Improving Uneven Illumination in Microscopy Images
Due to the inherent imperfections in the optical path, microscopy images, particularly fluorescence microscopy images, are often skewed by uneven illumination and hence have spurious intensity variation, also known as shading or vignetting effect. This not only degrades the visual quality of an image, for example, by causing discontinuities in whole slide images (WSIs), but more critically compromises the downstream analysis of tissue composition or single-cell properties. Besides spatial shading effects, time-lapse movies often exhibit a temporal baseline variation due to background bleaching, which further skews the quantification of the dynamic behaviour of cellular and molecular properties.
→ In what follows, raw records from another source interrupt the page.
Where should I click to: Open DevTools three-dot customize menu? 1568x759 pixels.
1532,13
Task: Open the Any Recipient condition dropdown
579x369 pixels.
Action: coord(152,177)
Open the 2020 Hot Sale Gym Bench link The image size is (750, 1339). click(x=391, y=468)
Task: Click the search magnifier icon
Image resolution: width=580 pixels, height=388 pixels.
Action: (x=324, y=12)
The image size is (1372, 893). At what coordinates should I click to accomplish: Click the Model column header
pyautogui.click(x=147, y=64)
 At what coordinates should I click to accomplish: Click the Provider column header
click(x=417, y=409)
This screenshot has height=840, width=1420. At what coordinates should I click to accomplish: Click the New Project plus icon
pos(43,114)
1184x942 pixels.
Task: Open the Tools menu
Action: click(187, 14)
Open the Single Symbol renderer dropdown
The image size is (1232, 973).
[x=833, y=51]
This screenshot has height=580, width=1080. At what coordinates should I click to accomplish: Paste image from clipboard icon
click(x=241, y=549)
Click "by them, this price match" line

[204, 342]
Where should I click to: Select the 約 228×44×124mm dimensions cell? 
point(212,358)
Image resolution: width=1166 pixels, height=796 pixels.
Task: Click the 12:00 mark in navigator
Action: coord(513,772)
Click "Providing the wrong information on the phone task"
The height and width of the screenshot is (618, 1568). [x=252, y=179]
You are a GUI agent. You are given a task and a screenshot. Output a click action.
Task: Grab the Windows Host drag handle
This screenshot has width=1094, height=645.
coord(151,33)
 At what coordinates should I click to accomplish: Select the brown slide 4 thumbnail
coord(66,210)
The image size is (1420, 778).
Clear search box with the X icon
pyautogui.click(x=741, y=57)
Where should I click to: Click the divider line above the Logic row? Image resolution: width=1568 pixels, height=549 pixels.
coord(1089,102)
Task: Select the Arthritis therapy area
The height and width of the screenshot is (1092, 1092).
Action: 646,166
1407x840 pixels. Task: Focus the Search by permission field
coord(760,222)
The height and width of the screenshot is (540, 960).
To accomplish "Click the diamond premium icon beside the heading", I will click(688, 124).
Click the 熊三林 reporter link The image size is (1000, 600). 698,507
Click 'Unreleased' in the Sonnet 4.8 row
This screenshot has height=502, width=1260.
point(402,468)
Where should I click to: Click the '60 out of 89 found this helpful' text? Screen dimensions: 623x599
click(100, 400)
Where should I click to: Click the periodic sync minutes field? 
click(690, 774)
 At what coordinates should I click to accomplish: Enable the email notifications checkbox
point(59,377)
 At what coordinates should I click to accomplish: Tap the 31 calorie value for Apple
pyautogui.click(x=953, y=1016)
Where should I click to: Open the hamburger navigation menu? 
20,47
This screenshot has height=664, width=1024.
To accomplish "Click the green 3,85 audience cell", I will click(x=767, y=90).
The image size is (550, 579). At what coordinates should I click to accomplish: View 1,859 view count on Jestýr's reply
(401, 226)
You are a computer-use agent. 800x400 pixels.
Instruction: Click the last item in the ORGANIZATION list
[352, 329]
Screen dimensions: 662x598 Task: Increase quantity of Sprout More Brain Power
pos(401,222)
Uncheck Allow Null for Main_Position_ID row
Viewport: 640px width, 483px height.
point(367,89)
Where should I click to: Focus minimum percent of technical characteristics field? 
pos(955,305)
This team will introduce BaSiC, an image correction method based on low-rank and sparse decomposition, which can be used to correct both spatial uneven illumination and temporal background bleaching.
By implementing the latest developments that extend BaSiC usage in time-lapse movies with correlated foreground, 3D light-sheet microscopy images as well as drift correction, this project will improve the estimation of illumination profiles, especially in cases of time-lapse movies with correlated foreground where BaSiC often fails. The group also aims to integrate these recent advancements in a napari PyBaSiC plugin, and providing better user support and promoting napari PyBaSiC will improve user support of BaSiC.